Solve the system, or show that it has no solution. If the system has infinitely many solutions, express them in the ordered-pair form given in Example.
$$\left\{\begin{array}{l} x+2y=7\\ 5x-y=2\end{array}\right. $$

Answer

**step1** Understanding the Problem

We are given two mathematical statements, called equations, that contain two unknown numbers. These unknown numbers are represented by the letters 'x' and 'y'. Our goal is to find the specific whole number values for 'x' and 'y' that make both equations true at the same time.

**step2** Analyzing the First Equation

The first equation is $$x + 2y = 7$$. This equation tells us that if we take the first unknown number ('x') and add it to two times the second unknown number ('y'), the result must be 7.

**step3** Analyzing the Second Equation

The second equation is $$5x - y = 2$$. This equation tells us that if we take five times the first unknown number ('x') and then subtract the second unknown number ('y'), the result must be 2.

**step4** Beginning to Solve by Trying Numbers

Since we are looking for numbers that make both equations true, and often in elementary math, these are simple whole numbers, we can try to guess some small whole numbers for 'x' and see if we can find a matching 'y' that works for both equations.

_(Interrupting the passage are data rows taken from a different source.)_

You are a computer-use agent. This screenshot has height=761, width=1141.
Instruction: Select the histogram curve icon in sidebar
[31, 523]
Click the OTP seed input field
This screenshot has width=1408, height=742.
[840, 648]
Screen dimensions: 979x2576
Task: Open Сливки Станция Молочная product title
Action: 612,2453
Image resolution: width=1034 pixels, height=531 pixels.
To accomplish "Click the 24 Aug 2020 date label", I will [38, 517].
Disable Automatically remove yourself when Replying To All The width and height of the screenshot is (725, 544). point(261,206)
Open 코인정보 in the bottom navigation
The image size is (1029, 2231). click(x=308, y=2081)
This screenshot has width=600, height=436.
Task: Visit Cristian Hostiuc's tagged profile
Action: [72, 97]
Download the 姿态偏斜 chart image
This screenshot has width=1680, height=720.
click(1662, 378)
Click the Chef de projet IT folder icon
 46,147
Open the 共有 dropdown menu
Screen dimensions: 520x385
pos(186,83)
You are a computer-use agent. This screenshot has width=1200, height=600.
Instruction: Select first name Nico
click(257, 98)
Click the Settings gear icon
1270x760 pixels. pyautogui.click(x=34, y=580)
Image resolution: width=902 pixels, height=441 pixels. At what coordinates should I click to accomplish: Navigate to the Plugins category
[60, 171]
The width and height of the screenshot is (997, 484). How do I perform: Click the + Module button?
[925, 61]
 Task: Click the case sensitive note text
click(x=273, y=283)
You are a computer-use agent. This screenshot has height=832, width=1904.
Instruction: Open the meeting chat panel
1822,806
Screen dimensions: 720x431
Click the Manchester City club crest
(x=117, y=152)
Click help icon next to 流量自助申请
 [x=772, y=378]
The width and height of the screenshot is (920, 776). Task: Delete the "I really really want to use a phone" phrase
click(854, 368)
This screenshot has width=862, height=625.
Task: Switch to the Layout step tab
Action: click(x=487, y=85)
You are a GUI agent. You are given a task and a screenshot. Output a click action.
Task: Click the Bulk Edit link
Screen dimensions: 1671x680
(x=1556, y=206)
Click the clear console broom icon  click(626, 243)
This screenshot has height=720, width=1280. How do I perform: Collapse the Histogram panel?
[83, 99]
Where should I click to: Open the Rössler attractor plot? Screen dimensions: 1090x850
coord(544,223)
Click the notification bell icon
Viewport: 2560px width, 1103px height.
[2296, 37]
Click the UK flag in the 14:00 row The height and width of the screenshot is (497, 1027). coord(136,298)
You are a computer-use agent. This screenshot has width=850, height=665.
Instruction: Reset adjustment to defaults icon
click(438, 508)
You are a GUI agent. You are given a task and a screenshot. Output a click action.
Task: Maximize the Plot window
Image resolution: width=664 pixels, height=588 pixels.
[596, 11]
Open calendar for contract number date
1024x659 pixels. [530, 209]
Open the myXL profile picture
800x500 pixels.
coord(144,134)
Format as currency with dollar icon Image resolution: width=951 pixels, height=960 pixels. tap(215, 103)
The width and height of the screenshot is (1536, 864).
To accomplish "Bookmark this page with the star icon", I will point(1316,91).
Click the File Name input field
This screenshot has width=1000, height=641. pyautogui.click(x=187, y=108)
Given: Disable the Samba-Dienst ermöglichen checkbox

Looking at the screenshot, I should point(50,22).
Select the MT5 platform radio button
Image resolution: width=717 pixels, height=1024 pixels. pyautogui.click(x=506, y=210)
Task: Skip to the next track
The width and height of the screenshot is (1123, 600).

Let's start by trying 'x' as 1.

**step5** Testing x = 1 in the First Equation

Let's substitute 'x' with 1 in the first equation: $$1 + 2y = 7$$.

To find what $$2y$$ must be, we can think: "What number do we add to 1 to get 7?". The answer is 6. So, $$2y = 6$$.

Now, to find 'y', we think: "What number, when multiplied by 2, gives 6?". The answer is 3. So, if x=1, then y=3 according to the first equation.

**step6** Checking the Values in the Second Equation

Now that we found a possible pair of numbers (x=1, y=3) that works for the first equation, we must check if these same numbers also work for the second equation: $$5x - y = 2$$.

Substitute x=1 and y=3 into the second equation: $$5 \times 1 - 3$$.

First, calculate $$5 \times 1$$, which is 5.

Then, calculate $$5 - 3$$, which is 2.

The result is 2, which matches the right side of the second equation. This confirms that the values x=1 and y=3 satisfy both equations simultaneously.

**step7** Stating the Solution

The values that make both equations true are x = 1 and y = 3.

We can express this solution as an ordered pair (x, y), which is (1, 3).